Ilê Aiyê's unifying identity politics through Afro-Carnival performance, is embedded in its dialectical relationship with the rest of Brazil as it takes ownership of its oppressed status by striving for racial equality and economic empowerment. Against this complex background, performative theory offers significant new meanings. In ritualistically integrating Bakhtinian categories of free interaction, eccentric behavior, carnivalistic misalliances, and the sacrilegious, Ilê Aiyê anchors its social discourse on showcasing the black race as a critical agency of beauty, pride, wisdom, subversion, and negotiation. Ilê Aiyê carnival is not only racially conscious, it heightens the conflicts by dislocating the very establishment that invests in its cultural politics. In fusing the sacred, the profane, the performative, the musical, with the political, Ilê Aiyê succeeds in indicting racism, ironically sacrificing the very power it pursues. Despite these limitations, Ilê Aiyê creatively engages alternative dialogues on Brazilian politics through sponsored performances across transnational borders.

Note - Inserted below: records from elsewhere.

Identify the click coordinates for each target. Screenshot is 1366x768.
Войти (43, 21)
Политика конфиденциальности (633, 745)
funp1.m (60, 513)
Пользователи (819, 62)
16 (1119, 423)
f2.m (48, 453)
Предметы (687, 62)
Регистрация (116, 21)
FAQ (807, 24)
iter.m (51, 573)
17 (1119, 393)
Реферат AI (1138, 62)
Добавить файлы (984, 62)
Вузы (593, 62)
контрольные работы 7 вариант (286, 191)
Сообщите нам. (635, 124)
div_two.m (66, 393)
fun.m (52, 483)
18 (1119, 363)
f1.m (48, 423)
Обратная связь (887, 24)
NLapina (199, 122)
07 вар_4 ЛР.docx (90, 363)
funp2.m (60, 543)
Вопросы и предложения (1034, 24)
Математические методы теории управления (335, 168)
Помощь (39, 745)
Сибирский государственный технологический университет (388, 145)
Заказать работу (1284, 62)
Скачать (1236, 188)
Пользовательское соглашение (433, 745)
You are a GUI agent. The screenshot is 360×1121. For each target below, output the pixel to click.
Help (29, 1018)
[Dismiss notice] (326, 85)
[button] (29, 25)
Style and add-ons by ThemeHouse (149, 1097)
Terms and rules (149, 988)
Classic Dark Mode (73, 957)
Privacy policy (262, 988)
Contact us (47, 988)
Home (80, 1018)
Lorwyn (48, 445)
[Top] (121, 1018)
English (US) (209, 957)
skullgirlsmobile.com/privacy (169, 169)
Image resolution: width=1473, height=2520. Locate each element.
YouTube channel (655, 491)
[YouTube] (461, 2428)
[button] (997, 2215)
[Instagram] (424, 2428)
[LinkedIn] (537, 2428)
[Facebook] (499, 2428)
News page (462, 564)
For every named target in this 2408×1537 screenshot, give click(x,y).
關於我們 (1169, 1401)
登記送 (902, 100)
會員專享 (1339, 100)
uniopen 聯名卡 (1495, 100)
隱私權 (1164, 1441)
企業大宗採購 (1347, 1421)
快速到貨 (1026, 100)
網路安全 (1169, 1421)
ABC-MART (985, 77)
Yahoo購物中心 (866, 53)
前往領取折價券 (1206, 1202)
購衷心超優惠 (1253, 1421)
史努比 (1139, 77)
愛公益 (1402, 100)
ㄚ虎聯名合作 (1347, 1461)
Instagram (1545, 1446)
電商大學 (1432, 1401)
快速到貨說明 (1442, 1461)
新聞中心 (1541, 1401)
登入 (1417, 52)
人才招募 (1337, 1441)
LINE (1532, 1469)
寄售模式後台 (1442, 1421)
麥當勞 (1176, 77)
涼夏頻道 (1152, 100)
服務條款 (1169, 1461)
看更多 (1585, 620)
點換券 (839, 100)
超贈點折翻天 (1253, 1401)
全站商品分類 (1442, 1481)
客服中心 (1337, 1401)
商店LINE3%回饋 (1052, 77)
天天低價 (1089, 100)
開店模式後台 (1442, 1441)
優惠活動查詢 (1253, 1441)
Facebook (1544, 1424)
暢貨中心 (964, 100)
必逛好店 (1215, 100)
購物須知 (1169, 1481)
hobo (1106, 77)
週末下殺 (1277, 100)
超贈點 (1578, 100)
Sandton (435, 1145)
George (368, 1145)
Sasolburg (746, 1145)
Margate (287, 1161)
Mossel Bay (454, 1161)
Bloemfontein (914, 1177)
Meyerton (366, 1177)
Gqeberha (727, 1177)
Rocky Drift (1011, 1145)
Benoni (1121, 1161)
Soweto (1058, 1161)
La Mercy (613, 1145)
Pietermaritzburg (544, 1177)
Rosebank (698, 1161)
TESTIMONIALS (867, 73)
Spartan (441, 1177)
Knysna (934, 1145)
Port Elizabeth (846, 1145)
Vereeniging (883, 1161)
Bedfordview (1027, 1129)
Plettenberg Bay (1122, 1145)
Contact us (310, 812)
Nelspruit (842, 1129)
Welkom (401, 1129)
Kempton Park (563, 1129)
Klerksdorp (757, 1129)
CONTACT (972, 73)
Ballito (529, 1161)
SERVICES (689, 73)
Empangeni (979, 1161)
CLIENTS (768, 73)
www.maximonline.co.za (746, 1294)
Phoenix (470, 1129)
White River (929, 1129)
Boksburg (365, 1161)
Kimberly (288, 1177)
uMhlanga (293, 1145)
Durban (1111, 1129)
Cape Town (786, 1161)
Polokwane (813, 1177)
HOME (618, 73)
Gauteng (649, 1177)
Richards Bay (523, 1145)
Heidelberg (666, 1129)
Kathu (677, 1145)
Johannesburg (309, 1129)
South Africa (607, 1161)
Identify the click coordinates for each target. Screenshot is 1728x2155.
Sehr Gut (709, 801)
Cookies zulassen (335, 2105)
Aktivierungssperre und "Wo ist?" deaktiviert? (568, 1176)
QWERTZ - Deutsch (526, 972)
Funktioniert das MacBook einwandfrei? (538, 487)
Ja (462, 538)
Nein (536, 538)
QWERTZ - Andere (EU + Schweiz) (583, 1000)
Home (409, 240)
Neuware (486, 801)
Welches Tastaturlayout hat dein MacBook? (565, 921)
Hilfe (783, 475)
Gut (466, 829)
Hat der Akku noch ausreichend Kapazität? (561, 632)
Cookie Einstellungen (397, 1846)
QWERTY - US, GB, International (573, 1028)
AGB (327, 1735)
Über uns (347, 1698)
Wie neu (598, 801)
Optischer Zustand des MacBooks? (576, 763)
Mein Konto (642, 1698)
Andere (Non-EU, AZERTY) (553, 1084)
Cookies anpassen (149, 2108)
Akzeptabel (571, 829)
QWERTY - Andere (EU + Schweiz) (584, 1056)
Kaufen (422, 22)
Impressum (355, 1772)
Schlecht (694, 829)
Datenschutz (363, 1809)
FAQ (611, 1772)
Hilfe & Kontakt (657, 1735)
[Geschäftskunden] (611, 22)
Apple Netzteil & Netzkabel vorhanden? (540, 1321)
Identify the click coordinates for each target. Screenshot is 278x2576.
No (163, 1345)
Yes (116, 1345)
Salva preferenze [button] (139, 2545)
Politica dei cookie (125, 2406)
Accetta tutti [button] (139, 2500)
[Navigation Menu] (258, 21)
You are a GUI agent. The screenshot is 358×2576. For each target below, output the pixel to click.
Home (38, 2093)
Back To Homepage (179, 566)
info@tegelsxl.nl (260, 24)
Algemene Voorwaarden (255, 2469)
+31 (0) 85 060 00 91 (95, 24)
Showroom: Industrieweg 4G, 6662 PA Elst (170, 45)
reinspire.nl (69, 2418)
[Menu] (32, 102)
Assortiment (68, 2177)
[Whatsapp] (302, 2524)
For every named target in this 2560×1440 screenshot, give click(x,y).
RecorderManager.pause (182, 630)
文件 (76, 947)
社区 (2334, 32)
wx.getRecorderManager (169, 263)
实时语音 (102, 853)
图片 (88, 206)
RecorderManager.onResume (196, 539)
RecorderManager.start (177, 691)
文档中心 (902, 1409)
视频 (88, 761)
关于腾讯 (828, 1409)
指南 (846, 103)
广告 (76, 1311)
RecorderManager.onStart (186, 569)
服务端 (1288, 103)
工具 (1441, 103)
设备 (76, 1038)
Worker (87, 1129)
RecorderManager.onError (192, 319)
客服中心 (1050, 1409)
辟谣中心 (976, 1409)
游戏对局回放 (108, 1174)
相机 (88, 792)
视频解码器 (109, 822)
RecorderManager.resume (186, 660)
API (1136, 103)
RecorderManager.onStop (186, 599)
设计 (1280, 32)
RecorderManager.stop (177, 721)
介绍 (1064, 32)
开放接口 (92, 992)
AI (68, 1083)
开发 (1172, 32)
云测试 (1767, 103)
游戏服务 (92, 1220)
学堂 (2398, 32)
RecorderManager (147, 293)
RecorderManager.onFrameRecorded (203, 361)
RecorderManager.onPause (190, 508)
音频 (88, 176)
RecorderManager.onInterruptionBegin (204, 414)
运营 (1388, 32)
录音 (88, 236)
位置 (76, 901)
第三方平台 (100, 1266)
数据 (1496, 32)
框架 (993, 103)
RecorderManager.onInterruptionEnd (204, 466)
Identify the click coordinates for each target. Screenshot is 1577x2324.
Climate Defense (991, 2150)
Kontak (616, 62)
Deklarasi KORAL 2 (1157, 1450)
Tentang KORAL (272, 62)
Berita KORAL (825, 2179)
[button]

Nature, Environment, and Activism in Nigerian Literature

2020-03-24
Nature, Environment, and Activism in Nigerian Literature
Title Nature, Environment, and Activism in Nigerian Literature PDF eBook
Author Sule E. Egya
Publisher Routledge
Pages 287
Release 2020-03-24
Genre Literary Criticism
ISBN 1000050084

Nature, Environment, and Activism in Nigerian Literature is a critical study of environmental writing, covering a range of genres and generations of writers in Nigeria. With a sustained concentration on the Nigerian experience in postcolonial ecocriticism, the book pays attention to textual strategies as well as distinctive historicity at the heart of the ecological force in contemporary writing. Focusing on nature, the environment, and activism, the author decentres African ecocriticism, affirming the eco-social vision that differentiates environmental writing in Nigeria from those of other nations on the continent. The book demonstrates how Nigerian writers, beyond connecting themselves to the natures of their communities, respond to ecological problems through indigenous literary instrumentalism. Anchored on the analytical concepts of nature, environment, and activism, the study is definitive in foregrounding the contribution of Nigerian writing to studies in ecocriticism at continental and global levels. This book will be of interest to scholars of African and Postcolonial literature, ecocriticism, and the environmental humanities.


Kenya After 50

2016-04-08
Kenya After 50
Title Kenya After 50 PDF eBook
Author Michael Mwenda Kithinji
Publisher Springer
Pages 276
Release 2016-04-08
Genre History
ISBN 113755830X

This book explores the journey that Kenya has travelled as a nation since its independence on December 12, 1963. It seeks to advance understanding of the country's major milestones in the postcolonial period, the challenges and the lessons that can be learned from this experience, and the future prospects.


Kenya After 50

2016-04-08
Kenya After 50
Title Kenya After 50 PDF eBook
Author Mickie Mwanzia Koster
Publisher Springer
Pages 269
Release 2016-04-08
Genre History
ISBN 1137574631

This book explores the key milestones in education, gender, and policy that Kenya has achieved since independence, the challenges of this experience, and the future prospects. This edited collection of chapters also aims to illuminate the lessons learned from the experiences of the postcolonial period as well as postulate on the way forward. Through this exploration of the Kenyan experience since independence, the authors present an optimistic view that despite the many obstacles and challenges, the country still has promising prospects as a nation.